__Gestelde opdracht 1__: Noem alles wat het proces-verbaal der vergadering volgens de tekst over de schuldeisersvergadering moet vermelden.

__Gegeven tekst__:
2. In dit geval vindt, indien een commissie uit de schuldeisers niet bestaat, artikel 75 overeenkomstige toepassing.
3. Het proces-verbaal der vergadering vermeldt de namen der verschenen schuldeisers, de door ieder hunner uitgebrachte stem, de uitslag der stemming en al wat verder ter vergadering is voorgevallen.
4. Gedurende acht dagen kan een ieder ter griffie kosteloos inzage van het proces-verbaal vragen.
Artikel 173c
1. Indien binnen acht dagen, nadat de homologatie van een akkoord definitief is geweigerd, de curator of een schuldeiser bij de rechter-commissaris een voorstel indient tot voortzetting van het bedrijf van de gefailleerde, zal de rechter-commissaris op door hem terstond te bepalen dag, uur en plaats een vergadering van schuldeisers beleggen ten einde over het voorstel te doen beraadslagen en beslissen.

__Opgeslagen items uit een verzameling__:
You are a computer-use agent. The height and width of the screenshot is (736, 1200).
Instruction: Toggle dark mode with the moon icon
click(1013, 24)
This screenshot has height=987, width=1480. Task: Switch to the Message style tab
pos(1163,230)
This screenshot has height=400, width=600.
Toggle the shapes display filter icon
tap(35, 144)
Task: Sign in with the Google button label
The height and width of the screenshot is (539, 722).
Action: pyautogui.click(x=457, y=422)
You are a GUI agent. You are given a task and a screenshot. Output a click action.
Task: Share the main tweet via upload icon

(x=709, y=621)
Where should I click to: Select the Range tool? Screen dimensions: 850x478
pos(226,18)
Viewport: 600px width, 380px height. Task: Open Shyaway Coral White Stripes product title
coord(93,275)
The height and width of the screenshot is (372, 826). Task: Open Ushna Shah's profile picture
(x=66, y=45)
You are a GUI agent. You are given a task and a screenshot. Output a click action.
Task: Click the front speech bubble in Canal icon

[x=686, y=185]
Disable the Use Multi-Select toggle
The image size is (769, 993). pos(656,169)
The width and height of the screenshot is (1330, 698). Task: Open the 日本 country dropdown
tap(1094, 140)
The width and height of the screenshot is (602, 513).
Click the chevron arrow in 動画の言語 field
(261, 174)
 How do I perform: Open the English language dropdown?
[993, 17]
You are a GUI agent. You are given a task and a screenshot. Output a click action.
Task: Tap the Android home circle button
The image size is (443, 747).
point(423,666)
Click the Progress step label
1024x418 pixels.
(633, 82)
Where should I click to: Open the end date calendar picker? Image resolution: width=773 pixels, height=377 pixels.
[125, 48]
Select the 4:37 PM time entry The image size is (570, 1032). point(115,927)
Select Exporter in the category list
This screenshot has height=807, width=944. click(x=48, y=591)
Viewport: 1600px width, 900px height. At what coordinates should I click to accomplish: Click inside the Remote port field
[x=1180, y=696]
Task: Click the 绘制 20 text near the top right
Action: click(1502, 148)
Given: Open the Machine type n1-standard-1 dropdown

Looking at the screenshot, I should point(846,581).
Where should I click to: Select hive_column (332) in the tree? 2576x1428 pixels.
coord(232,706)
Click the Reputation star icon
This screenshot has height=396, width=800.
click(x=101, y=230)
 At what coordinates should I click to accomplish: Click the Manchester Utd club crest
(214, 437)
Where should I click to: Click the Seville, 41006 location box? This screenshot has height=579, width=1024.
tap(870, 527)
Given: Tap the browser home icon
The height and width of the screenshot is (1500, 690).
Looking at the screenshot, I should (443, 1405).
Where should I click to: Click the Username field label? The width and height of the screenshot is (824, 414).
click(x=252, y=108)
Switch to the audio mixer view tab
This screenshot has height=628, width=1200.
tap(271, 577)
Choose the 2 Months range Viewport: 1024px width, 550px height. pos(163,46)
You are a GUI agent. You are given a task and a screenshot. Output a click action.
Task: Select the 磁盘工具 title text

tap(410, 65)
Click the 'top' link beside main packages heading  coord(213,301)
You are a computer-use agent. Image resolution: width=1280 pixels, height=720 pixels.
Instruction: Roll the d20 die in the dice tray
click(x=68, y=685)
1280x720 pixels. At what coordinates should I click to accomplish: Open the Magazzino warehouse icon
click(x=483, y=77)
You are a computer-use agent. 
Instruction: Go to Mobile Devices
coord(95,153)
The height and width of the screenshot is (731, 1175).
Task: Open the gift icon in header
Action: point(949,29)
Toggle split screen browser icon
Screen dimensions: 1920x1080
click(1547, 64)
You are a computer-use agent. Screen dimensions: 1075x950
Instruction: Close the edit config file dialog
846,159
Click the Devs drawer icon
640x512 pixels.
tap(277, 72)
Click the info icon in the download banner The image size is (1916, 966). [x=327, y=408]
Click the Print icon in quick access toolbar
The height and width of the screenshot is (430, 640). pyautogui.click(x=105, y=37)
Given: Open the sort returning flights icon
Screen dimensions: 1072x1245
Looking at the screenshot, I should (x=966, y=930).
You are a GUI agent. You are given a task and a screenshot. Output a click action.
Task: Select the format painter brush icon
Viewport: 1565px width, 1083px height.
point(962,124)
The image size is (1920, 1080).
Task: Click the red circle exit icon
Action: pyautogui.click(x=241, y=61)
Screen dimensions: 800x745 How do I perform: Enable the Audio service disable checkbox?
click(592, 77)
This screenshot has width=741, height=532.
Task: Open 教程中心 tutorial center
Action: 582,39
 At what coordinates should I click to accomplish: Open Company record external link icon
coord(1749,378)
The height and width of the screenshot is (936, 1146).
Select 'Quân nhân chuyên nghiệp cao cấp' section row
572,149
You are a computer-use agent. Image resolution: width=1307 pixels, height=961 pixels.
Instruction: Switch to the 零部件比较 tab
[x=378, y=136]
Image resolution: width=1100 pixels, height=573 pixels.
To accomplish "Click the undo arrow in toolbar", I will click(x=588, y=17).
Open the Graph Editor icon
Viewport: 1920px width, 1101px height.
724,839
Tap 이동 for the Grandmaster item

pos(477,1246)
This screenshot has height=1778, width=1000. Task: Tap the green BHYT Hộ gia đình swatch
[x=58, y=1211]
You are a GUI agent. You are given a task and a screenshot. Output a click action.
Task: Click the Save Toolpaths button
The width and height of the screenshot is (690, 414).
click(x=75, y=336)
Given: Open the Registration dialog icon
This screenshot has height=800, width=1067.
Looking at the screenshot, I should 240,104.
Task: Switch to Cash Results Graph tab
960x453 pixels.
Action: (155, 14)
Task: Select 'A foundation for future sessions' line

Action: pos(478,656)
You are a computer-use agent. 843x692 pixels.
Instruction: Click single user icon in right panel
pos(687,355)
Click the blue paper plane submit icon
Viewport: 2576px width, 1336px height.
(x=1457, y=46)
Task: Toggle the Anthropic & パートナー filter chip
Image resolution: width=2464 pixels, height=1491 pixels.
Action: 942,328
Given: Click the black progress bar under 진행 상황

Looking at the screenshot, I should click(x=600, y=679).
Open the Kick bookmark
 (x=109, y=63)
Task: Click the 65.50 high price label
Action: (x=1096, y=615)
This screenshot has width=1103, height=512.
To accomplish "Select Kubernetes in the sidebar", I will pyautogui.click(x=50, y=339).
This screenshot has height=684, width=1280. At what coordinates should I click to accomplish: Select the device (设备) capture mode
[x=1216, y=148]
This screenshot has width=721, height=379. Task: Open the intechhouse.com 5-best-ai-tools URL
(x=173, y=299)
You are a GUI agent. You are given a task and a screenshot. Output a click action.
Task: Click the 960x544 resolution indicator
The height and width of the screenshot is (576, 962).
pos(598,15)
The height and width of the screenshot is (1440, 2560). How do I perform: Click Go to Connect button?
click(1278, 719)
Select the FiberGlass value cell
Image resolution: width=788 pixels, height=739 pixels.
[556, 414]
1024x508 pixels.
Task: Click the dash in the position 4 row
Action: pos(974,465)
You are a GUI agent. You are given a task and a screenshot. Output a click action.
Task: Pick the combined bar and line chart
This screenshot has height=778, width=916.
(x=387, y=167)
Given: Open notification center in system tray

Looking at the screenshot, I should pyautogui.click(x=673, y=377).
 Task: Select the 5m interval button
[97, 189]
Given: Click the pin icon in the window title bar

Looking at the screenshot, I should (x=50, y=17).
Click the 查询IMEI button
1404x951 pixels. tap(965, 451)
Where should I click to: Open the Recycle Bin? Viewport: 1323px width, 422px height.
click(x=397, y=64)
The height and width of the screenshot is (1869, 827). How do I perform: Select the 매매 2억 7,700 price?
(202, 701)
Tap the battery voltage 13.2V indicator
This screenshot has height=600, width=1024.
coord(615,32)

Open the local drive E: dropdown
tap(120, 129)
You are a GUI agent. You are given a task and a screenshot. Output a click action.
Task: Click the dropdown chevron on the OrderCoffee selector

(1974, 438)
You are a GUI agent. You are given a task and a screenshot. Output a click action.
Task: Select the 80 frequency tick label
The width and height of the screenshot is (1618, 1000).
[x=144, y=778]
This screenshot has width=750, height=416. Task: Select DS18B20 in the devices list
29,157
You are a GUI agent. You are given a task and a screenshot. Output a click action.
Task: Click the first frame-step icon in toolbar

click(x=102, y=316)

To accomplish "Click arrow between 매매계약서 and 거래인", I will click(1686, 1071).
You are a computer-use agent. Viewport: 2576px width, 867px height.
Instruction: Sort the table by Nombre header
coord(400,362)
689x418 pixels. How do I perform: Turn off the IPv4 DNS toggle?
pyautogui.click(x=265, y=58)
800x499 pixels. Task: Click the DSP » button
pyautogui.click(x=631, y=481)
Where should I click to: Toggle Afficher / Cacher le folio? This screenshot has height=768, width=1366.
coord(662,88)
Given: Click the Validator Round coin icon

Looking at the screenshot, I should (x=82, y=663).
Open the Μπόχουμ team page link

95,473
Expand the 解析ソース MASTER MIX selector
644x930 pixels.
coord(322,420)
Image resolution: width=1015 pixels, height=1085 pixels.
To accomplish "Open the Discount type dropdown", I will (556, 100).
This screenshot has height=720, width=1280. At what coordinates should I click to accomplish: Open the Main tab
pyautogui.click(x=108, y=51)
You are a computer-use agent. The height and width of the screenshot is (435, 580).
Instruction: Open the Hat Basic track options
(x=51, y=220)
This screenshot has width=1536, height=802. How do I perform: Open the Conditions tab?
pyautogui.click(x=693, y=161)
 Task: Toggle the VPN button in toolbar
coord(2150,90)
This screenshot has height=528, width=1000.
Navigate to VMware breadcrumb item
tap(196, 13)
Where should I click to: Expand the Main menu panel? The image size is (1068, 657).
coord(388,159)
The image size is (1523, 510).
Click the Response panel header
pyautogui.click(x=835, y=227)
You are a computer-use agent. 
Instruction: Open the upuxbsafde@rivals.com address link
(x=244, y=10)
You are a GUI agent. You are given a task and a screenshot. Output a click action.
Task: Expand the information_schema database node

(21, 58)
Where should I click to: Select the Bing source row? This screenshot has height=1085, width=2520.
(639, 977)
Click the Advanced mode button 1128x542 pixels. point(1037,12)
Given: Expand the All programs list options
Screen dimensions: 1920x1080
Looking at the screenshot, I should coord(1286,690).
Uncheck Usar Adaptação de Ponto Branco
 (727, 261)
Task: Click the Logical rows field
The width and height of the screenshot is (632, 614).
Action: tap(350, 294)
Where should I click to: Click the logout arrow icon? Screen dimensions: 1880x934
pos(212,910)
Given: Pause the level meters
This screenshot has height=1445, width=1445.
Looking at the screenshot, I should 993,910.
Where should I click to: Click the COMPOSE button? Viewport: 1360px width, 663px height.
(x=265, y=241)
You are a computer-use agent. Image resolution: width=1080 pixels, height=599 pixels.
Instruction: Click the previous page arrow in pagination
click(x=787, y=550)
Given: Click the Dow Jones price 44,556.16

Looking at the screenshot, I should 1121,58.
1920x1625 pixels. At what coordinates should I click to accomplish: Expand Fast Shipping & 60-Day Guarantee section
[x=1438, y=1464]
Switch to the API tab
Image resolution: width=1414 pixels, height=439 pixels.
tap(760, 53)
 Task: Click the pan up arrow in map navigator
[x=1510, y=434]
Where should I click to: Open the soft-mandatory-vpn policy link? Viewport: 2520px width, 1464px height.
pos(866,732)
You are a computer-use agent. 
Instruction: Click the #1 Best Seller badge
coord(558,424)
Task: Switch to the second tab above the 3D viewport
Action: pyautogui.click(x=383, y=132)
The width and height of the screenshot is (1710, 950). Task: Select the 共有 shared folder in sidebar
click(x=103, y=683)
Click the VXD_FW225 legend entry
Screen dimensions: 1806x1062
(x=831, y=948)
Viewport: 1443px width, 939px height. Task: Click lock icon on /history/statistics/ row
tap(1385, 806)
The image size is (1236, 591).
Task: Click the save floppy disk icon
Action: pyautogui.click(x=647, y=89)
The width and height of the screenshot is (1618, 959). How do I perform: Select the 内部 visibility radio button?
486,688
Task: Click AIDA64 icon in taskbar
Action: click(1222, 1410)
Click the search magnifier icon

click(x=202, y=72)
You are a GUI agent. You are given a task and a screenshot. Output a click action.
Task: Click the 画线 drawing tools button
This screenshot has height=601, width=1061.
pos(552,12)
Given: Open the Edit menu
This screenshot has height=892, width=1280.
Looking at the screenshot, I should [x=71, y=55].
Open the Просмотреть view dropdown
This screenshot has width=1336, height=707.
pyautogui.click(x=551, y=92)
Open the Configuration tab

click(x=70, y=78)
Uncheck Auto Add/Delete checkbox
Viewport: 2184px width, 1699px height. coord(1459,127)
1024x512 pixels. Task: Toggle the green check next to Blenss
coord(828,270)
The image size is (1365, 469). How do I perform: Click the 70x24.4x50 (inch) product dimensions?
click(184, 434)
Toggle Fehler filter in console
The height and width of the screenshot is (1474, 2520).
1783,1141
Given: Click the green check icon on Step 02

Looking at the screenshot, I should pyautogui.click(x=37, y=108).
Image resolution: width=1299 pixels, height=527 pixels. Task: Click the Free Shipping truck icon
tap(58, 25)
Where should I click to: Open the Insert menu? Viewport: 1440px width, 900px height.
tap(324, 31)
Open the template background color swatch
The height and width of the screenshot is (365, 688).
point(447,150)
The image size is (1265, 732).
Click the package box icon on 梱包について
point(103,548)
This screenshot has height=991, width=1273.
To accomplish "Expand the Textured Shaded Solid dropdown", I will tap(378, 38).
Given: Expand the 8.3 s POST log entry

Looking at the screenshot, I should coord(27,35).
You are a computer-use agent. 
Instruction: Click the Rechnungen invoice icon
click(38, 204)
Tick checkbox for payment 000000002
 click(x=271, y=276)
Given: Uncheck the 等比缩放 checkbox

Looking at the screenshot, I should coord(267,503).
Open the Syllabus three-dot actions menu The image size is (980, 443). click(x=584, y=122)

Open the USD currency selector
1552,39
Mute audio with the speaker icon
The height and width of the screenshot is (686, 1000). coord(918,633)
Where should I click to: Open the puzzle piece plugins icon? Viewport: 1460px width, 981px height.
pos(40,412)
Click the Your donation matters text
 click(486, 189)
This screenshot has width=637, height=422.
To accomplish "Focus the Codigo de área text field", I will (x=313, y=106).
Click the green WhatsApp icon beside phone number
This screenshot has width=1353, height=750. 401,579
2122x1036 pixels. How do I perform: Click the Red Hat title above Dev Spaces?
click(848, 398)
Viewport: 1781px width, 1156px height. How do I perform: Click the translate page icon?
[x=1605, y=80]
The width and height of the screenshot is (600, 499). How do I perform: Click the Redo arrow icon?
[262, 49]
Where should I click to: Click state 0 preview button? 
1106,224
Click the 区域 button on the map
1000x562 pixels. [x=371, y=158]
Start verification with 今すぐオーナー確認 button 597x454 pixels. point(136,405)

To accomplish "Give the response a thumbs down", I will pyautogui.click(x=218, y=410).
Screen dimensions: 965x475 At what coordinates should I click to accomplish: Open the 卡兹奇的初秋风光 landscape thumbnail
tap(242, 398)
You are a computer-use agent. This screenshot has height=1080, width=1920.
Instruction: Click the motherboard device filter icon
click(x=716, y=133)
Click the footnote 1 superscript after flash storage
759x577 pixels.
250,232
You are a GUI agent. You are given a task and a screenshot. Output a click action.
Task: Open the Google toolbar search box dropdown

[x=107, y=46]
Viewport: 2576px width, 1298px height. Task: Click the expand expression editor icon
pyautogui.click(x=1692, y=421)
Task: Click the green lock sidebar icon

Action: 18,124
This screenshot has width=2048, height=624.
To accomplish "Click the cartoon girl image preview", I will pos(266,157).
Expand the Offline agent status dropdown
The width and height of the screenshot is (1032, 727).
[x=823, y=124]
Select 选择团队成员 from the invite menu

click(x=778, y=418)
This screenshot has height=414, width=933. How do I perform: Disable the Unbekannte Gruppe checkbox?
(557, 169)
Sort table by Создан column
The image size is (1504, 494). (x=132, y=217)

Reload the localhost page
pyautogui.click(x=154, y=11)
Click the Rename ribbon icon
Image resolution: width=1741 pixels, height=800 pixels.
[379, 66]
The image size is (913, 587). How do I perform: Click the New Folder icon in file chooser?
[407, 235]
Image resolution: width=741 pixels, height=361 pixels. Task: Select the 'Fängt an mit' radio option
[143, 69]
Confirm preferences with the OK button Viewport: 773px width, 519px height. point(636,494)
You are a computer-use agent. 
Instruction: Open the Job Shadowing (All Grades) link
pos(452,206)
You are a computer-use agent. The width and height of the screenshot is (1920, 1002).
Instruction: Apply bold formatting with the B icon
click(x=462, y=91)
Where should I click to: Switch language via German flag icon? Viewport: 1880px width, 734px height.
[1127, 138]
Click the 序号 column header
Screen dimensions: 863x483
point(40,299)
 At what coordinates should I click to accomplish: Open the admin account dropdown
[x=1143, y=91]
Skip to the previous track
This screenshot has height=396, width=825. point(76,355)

__Gestelde opdracht 2__: Zoek in de vermeldingen hierboven elke regel op waarin het woord "product" voorkomt, en neem die regels over.

__Uitgewerkte oplossing 1__:
- de namen der verschenen schuldeisers
- de door ieder hunner uitgebrachte stem
- de uitslag der stemming
- al wat verder ter vergadering is voorgevallen

__Uitgewerkte oplossing 2__:
Viewport: 600px width, 380px height. Task: Open Shyaway Coral White Stripes product title
The image size is (1365, 469). How do I perform: Click the 70x24.4x50 (inch) product dimensions?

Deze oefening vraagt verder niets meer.